Records from a data source:

──────────────────────────────

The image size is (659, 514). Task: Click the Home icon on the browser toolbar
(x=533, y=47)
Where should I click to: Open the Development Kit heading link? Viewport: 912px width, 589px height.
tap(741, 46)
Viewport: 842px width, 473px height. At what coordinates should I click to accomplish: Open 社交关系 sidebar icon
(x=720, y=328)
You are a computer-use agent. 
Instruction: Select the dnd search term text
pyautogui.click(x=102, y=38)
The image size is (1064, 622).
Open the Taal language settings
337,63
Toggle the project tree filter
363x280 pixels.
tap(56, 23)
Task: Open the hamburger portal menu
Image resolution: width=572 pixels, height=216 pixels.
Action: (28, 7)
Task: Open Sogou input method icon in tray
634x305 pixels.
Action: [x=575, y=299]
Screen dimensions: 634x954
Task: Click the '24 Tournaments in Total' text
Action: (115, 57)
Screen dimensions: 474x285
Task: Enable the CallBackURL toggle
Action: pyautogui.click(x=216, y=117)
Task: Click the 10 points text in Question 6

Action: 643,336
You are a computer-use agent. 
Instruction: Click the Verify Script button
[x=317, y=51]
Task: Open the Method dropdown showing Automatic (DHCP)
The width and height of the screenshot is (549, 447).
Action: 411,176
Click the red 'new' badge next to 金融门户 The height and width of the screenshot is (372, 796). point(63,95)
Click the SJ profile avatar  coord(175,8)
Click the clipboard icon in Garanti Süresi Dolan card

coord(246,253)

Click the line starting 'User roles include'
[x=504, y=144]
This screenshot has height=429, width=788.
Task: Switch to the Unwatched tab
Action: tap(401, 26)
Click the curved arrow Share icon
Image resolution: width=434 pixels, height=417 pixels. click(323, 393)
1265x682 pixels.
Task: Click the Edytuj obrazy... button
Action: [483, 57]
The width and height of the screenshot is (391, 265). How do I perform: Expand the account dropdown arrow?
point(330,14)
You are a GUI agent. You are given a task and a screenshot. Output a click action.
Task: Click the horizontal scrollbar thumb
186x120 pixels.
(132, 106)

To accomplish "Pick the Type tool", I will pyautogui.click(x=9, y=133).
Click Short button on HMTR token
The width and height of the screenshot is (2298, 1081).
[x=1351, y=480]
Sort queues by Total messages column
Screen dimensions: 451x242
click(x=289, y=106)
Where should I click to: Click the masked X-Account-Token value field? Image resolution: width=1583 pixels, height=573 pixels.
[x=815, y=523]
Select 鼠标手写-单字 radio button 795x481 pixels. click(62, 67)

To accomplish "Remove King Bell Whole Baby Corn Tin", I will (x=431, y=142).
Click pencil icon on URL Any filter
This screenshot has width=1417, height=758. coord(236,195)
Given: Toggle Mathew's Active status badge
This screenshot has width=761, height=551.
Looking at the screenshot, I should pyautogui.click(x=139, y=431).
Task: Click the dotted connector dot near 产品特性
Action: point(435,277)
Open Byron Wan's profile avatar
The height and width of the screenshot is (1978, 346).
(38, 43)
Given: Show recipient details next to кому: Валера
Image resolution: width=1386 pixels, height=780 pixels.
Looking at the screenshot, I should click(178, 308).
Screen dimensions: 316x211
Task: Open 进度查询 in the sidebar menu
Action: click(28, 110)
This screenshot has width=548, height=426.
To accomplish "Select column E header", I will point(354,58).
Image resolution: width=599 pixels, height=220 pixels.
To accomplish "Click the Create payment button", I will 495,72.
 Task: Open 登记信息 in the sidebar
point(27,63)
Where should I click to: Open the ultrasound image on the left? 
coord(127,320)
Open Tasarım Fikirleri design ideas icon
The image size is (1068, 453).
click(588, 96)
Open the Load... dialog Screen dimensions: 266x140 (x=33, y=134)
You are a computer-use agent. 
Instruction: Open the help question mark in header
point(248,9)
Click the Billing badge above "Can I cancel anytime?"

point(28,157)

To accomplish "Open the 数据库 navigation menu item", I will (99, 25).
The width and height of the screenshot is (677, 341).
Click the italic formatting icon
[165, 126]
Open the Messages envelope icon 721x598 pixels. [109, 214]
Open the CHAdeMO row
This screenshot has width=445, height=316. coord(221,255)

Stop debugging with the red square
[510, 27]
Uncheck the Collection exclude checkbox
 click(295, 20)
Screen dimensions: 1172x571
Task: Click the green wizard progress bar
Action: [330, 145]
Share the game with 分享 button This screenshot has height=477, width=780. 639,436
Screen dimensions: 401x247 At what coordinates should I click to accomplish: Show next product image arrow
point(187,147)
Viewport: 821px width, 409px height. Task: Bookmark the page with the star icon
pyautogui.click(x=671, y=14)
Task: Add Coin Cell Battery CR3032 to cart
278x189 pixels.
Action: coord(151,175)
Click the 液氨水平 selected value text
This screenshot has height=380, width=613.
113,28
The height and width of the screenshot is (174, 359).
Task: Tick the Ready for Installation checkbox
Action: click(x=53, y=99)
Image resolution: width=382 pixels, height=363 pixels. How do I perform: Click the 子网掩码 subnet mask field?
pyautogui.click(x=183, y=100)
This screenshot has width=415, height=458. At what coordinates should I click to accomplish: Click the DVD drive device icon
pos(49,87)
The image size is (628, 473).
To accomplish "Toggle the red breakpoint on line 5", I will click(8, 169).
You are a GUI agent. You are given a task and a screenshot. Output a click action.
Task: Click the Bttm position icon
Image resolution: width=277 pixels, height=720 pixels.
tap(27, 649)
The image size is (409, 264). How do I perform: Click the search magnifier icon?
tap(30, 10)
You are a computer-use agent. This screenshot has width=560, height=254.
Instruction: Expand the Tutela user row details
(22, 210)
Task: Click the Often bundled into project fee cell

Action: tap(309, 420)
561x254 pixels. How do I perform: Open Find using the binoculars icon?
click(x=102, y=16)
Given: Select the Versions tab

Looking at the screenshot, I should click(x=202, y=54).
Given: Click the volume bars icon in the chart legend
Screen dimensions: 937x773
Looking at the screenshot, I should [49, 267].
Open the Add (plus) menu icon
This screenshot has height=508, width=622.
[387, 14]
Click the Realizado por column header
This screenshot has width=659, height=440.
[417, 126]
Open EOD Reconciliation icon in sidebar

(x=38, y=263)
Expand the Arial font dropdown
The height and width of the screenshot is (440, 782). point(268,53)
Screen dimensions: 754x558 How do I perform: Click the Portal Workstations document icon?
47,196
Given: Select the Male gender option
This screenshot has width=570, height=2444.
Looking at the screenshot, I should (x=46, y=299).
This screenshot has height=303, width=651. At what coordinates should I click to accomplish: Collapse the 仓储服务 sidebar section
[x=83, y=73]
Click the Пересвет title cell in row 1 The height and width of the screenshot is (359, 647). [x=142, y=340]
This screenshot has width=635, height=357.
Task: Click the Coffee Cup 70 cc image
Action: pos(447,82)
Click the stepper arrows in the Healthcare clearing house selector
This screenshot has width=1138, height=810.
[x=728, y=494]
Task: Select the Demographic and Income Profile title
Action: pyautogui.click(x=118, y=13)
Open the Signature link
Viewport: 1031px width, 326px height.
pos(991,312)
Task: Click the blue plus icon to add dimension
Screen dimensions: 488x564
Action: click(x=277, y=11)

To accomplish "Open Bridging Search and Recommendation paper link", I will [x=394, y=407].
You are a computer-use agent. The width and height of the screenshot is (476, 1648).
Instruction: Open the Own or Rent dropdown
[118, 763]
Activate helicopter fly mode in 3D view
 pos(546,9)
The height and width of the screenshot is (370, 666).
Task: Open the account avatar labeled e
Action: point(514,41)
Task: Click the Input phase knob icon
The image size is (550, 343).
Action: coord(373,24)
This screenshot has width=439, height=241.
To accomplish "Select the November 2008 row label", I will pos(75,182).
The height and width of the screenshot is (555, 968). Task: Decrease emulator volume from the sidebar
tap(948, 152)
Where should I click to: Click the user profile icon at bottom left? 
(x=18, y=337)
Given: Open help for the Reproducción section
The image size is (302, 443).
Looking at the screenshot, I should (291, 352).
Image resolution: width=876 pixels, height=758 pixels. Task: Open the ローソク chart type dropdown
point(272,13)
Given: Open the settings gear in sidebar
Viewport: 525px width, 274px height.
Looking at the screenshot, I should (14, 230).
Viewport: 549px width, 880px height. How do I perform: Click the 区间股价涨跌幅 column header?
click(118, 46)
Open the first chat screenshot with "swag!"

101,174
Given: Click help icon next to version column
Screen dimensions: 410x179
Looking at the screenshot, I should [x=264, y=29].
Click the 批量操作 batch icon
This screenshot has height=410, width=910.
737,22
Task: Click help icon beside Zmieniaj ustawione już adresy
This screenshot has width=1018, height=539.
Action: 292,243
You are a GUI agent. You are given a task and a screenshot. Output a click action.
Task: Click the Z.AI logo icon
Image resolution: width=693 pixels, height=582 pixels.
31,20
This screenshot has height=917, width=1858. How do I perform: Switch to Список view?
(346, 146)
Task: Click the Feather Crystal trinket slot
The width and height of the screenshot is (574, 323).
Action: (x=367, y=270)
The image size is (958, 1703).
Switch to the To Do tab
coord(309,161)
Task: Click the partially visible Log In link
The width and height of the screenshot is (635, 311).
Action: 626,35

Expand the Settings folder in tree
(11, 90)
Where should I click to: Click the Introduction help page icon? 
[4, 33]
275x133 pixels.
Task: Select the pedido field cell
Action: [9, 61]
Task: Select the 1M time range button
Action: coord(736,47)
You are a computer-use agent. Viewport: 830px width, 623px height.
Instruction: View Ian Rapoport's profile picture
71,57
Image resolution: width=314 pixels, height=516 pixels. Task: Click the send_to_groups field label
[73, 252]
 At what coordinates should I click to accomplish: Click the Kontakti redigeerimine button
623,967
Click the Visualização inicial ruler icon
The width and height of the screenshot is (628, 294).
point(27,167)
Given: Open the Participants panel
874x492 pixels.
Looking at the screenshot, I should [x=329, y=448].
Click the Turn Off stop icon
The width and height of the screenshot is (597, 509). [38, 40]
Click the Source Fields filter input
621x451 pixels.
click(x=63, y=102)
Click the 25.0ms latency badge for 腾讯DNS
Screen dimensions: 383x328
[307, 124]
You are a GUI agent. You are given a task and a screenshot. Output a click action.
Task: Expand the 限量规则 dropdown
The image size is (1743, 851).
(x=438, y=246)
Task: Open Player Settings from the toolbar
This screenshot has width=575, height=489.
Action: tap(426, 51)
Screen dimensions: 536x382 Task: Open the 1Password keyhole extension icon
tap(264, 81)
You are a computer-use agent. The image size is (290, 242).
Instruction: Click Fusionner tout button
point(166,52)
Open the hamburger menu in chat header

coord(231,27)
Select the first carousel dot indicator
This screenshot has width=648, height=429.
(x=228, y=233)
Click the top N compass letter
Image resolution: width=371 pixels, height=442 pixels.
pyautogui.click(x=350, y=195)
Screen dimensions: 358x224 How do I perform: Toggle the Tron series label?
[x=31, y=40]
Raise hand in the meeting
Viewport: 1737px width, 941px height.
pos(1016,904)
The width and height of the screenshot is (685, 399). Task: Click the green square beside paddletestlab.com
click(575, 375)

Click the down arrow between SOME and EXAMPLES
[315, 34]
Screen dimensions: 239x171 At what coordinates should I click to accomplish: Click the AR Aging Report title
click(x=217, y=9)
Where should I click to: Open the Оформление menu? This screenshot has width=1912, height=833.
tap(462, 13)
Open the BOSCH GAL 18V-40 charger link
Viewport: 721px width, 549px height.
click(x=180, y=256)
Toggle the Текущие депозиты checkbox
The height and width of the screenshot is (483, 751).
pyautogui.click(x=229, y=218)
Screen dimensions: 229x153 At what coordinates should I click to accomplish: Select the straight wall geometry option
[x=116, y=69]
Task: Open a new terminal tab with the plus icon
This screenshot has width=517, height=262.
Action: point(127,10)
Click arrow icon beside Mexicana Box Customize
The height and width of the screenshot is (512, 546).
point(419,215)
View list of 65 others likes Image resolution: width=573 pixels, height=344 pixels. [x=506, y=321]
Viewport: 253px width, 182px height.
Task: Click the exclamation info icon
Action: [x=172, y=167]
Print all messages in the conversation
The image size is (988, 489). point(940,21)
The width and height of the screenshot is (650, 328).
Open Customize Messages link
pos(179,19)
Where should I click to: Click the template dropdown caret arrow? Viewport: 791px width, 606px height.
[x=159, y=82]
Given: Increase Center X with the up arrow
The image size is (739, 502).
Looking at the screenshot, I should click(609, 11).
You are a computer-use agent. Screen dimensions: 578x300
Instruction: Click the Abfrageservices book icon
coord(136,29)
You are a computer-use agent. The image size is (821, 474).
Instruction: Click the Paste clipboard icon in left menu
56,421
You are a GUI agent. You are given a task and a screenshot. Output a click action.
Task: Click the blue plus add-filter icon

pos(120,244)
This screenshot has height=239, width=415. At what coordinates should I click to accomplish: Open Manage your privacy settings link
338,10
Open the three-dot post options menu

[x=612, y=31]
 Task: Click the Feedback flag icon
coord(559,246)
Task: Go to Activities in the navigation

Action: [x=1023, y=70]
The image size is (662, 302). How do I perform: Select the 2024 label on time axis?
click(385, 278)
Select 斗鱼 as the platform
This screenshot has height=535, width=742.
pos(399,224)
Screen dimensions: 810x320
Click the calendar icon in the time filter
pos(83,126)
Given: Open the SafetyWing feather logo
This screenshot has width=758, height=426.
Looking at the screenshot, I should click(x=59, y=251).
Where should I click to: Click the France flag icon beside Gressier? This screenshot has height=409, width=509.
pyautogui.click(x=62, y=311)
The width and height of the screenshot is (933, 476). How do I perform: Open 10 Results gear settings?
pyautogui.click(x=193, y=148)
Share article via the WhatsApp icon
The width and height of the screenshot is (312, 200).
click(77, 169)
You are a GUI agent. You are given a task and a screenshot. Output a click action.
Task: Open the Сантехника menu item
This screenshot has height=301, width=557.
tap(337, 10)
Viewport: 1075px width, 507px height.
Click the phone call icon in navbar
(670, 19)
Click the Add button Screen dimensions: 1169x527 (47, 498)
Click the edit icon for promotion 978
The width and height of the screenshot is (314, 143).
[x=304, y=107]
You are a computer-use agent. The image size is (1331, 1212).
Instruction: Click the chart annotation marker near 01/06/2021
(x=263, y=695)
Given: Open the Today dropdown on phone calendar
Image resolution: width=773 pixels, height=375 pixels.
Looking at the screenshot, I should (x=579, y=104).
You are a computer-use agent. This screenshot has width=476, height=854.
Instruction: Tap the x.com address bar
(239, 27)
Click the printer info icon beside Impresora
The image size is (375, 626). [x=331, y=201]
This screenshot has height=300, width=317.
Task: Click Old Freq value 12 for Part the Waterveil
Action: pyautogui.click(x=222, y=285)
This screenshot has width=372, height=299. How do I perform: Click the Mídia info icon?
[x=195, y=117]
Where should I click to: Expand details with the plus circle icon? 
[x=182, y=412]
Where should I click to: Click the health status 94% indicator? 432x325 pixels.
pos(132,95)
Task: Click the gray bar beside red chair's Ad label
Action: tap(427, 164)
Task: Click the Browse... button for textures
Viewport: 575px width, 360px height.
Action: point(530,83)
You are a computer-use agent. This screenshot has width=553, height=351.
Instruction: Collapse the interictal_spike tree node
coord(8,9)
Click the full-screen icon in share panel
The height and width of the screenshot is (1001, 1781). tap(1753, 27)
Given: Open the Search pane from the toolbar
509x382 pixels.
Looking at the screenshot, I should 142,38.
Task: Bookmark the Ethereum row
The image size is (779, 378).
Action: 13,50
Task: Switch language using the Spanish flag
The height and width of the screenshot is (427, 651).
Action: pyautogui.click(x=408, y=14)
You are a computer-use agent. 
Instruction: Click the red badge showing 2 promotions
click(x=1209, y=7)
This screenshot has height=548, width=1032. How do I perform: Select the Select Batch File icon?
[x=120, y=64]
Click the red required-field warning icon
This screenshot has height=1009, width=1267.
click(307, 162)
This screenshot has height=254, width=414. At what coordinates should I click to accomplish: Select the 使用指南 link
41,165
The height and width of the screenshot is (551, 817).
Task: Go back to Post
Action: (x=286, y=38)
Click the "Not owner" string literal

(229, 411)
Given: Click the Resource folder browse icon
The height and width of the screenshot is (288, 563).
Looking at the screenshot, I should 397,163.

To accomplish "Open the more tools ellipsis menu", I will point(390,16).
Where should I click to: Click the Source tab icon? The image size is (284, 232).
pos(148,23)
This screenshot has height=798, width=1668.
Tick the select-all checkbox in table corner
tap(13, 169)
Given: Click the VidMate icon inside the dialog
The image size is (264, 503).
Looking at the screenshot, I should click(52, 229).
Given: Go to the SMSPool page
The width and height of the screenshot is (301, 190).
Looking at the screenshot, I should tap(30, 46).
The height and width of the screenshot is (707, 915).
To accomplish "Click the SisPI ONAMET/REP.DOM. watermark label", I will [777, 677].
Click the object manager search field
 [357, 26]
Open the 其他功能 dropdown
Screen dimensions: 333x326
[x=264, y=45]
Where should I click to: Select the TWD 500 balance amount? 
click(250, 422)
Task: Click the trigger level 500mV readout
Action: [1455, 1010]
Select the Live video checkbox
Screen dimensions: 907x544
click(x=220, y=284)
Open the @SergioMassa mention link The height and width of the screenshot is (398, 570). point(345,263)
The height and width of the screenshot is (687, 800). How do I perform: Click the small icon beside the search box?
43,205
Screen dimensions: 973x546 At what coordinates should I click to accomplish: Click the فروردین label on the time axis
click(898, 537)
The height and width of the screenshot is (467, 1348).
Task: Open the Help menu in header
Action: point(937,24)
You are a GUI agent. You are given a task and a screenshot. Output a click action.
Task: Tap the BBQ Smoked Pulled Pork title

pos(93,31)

──────────────────────────────

→ What is expected
Search the data for the word "dialog" and copy each line where it appears.

→ Response below
Open the Load... dialog Screen dimensions: 266x140 (x=33, y=134)
Given: Click the VidMate icon inside the dialog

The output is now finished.